• [Instructions for the task]: Your answer should hold only the line containing "Task: Open startify.txt" and each line that follows it in the listing, copied exactly.

• [Provided records]:

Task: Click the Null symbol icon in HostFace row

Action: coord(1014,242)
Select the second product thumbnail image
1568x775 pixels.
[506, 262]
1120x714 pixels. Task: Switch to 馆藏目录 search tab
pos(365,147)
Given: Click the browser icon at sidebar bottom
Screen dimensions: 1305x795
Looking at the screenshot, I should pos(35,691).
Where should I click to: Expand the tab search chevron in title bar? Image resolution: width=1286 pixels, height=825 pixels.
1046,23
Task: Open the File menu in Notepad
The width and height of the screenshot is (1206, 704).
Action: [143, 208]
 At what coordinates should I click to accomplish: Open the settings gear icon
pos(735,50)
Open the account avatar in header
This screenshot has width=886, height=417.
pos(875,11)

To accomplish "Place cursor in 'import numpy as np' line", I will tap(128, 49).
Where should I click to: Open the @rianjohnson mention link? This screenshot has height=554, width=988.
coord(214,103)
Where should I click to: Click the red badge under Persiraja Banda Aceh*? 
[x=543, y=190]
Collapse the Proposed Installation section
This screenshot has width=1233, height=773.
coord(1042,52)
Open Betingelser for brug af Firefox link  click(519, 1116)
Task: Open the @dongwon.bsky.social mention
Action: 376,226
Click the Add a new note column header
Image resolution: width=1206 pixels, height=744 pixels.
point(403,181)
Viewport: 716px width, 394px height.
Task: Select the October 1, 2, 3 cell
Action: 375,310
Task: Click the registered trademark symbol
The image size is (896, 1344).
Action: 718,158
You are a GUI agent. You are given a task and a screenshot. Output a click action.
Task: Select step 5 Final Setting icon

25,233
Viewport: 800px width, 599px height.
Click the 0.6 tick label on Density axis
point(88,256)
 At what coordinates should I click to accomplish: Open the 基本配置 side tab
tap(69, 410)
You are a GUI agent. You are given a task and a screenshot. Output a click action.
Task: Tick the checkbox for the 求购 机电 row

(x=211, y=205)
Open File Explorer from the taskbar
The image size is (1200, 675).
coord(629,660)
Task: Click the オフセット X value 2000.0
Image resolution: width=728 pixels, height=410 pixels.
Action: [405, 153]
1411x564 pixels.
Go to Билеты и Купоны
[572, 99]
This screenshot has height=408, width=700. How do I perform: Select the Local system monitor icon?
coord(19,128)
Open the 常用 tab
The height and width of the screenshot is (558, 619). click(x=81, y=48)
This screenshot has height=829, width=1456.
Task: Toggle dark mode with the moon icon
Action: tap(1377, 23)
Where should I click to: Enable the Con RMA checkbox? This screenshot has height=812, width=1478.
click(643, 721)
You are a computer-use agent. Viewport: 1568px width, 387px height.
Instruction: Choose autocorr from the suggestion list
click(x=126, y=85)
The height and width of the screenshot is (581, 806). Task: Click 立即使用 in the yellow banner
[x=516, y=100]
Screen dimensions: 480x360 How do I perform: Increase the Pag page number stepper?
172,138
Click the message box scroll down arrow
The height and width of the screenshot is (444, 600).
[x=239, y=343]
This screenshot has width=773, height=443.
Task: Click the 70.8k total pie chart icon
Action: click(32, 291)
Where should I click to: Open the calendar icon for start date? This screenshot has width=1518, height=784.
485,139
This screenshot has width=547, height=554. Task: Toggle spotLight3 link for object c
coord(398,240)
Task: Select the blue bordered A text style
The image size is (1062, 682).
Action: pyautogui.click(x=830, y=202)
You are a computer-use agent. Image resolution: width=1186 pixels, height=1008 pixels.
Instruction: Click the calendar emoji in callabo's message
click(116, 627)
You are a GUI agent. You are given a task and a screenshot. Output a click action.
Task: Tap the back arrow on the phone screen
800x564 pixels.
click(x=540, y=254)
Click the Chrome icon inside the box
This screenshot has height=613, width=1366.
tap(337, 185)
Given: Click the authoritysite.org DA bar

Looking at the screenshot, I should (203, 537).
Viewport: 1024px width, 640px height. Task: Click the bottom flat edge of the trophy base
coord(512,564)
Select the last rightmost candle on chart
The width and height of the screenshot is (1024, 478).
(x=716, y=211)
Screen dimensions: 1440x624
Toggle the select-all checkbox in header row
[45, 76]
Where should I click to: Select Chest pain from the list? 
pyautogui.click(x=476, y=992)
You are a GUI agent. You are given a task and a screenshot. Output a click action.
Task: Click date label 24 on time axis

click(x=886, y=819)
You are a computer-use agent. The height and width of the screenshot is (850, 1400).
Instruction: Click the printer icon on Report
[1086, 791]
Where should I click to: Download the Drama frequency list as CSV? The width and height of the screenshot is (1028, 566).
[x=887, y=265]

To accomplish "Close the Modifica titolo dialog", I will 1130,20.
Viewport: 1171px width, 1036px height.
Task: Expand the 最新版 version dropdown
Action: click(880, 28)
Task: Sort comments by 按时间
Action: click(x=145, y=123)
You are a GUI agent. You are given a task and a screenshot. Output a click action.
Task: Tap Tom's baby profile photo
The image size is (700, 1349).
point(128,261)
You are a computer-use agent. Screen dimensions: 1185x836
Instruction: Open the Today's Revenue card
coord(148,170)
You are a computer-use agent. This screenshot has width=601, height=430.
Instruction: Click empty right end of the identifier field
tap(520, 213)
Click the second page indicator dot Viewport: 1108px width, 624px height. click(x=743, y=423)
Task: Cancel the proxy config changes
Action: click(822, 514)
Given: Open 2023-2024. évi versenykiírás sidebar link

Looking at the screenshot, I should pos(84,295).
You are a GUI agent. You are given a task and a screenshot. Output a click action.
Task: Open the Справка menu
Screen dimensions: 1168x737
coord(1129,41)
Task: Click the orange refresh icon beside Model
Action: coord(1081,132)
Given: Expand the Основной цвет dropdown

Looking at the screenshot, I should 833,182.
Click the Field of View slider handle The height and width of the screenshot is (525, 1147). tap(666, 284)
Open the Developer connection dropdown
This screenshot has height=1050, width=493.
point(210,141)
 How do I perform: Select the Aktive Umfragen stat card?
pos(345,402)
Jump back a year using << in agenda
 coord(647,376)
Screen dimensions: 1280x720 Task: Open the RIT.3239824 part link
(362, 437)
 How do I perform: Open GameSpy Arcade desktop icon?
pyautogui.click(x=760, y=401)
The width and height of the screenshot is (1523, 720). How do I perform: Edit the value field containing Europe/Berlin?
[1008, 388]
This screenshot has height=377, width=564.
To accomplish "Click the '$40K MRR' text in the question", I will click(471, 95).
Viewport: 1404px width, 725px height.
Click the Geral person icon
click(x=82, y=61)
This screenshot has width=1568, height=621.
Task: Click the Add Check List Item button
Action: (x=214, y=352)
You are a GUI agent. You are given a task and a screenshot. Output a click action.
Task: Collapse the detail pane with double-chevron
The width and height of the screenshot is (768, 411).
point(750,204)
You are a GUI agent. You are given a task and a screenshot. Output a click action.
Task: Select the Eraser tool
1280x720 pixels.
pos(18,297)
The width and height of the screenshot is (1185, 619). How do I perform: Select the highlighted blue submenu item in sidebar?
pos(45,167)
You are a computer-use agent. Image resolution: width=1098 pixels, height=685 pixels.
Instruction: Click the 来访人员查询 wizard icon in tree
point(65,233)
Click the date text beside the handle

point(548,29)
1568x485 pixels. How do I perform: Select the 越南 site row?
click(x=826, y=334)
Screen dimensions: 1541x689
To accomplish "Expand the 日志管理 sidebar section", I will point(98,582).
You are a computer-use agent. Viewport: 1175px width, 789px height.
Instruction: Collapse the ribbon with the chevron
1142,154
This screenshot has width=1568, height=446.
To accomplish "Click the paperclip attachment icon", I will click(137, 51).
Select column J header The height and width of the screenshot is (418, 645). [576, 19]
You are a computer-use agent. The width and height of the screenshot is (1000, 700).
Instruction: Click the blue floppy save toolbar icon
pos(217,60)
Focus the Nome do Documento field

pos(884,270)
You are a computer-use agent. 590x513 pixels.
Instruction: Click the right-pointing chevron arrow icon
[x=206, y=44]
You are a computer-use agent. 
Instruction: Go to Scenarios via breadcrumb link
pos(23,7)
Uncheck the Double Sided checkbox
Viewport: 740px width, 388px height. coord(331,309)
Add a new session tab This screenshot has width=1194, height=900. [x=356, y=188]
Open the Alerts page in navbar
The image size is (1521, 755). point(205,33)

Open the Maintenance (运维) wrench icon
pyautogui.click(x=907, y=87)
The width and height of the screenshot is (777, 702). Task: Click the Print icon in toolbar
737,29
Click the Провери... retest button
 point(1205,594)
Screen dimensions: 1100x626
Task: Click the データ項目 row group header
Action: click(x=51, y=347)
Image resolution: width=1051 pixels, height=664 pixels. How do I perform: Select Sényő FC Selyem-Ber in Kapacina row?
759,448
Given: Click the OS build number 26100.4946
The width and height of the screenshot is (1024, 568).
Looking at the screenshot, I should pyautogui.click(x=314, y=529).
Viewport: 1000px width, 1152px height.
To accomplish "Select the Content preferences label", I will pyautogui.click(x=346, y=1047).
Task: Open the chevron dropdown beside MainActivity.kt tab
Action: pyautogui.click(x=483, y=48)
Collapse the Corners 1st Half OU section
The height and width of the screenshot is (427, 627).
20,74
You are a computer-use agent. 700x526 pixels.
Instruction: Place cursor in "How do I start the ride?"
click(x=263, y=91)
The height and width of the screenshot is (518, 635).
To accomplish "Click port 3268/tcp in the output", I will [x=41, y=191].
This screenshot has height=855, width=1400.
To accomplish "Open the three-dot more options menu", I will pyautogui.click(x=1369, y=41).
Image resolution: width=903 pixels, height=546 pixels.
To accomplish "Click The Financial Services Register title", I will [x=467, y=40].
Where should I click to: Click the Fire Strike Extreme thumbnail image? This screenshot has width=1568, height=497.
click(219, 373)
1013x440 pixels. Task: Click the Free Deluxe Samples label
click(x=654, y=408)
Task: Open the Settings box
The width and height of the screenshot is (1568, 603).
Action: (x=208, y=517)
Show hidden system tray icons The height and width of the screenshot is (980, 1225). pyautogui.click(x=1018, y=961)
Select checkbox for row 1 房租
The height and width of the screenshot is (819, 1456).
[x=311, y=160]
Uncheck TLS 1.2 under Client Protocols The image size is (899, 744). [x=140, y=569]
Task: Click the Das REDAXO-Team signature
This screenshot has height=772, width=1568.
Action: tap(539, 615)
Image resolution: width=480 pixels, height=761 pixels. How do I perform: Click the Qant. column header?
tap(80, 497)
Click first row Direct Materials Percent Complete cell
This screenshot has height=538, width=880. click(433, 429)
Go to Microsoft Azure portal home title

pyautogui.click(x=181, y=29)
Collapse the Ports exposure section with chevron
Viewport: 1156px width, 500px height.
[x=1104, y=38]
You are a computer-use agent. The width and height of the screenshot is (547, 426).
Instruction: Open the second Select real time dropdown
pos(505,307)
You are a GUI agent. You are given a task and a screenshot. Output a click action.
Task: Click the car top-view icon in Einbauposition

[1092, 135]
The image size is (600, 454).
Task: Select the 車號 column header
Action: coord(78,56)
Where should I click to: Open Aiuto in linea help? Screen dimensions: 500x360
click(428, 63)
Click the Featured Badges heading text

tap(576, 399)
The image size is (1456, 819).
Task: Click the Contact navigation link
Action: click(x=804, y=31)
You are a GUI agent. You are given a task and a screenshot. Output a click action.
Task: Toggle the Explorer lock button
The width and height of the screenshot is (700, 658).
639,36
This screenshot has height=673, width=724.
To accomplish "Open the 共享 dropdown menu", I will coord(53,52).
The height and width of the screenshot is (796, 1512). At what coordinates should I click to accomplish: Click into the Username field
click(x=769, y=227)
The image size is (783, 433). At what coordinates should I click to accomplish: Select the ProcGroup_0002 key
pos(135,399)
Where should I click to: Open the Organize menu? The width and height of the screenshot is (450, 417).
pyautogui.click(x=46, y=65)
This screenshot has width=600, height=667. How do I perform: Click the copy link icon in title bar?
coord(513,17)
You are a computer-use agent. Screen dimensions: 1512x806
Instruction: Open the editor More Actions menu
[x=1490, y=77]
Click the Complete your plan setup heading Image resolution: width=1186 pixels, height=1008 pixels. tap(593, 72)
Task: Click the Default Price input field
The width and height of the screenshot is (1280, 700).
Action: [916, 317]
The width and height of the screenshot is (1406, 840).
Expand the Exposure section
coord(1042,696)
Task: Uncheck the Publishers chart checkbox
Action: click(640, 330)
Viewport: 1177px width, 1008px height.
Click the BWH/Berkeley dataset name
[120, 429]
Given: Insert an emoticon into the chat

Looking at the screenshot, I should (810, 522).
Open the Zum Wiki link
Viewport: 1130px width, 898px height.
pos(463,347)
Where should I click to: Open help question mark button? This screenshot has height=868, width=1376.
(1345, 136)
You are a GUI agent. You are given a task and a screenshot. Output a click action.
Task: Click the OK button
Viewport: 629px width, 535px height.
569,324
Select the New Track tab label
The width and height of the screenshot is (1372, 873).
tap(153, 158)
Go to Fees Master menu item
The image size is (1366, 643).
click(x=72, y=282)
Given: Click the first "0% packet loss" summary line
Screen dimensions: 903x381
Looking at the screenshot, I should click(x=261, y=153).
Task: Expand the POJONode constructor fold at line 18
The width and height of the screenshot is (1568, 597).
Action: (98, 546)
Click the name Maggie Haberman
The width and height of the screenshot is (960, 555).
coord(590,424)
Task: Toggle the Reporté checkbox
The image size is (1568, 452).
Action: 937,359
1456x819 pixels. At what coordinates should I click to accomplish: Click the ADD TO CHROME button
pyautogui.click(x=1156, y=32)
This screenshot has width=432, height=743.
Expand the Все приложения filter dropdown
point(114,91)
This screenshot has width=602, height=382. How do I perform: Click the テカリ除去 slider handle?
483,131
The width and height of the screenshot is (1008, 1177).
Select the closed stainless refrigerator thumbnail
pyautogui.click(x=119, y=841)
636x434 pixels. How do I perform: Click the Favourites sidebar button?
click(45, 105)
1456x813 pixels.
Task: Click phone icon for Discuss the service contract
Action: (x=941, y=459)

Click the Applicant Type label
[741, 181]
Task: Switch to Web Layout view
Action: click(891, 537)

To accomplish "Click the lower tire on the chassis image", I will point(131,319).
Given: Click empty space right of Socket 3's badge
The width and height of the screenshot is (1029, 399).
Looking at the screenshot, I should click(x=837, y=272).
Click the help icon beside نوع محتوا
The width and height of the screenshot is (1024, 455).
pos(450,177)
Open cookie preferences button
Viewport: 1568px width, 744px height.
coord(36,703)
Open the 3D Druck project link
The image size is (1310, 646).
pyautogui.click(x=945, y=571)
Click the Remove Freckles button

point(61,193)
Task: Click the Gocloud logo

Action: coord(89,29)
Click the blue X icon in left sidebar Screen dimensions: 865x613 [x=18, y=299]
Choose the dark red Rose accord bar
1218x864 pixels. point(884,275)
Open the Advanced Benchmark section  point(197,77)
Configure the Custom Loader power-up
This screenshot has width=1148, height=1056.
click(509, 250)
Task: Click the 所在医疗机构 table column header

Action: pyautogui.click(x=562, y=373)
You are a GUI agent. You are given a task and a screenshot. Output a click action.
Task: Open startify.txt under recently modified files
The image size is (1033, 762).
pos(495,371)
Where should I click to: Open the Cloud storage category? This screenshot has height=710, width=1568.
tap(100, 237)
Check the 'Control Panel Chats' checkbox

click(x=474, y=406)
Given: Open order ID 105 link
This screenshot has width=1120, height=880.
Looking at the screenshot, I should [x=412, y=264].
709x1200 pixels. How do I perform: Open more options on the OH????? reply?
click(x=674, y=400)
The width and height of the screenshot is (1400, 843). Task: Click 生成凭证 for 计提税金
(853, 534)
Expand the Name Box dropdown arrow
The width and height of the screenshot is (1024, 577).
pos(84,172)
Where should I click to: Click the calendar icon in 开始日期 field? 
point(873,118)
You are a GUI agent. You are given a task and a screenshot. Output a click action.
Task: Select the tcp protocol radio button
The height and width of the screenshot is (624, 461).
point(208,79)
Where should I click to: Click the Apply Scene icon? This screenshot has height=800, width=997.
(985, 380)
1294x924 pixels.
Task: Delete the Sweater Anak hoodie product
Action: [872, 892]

• [Answer space]:
Task: Open startify.txt under recently modified files
The image size is (1033, 762).
pos(495,371)
Where should I click to: Open the Cloud storage category? This screenshot has height=710, width=1568.
tap(100, 237)
Check the 'Control Panel Chats' checkbox

click(x=474, y=406)
Given: Open order ID 105 link
This screenshot has width=1120, height=880.
Looking at the screenshot, I should [x=412, y=264].
709x1200 pixels. How do I perform: Open more options on the OH????? reply?
click(x=674, y=400)
The width and height of the screenshot is (1400, 843). Task: Click 生成凭证 for 计提税金
(853, 534)
Expand the Name Box dropdown arrow
The width and height of the screenshot is (1024, 577).
pos(84,172)
Where should I click to: Click the calendar icon in 开始日期 field? 
point(873,118)
You are a GUI agent. You are given a task and a screenshot. Output a click action.
Task: Select the tcp protocol radio button
The height and width of the screenshot is (624, 461).
point(208,79)
Where should I click to: Click the Apply Scene icon? This screenshot has height=800, width=997.
(985, 380)
1294x924 pixels.
Task: Delete the Sweater Anak hoodie product
Action: [872, 892]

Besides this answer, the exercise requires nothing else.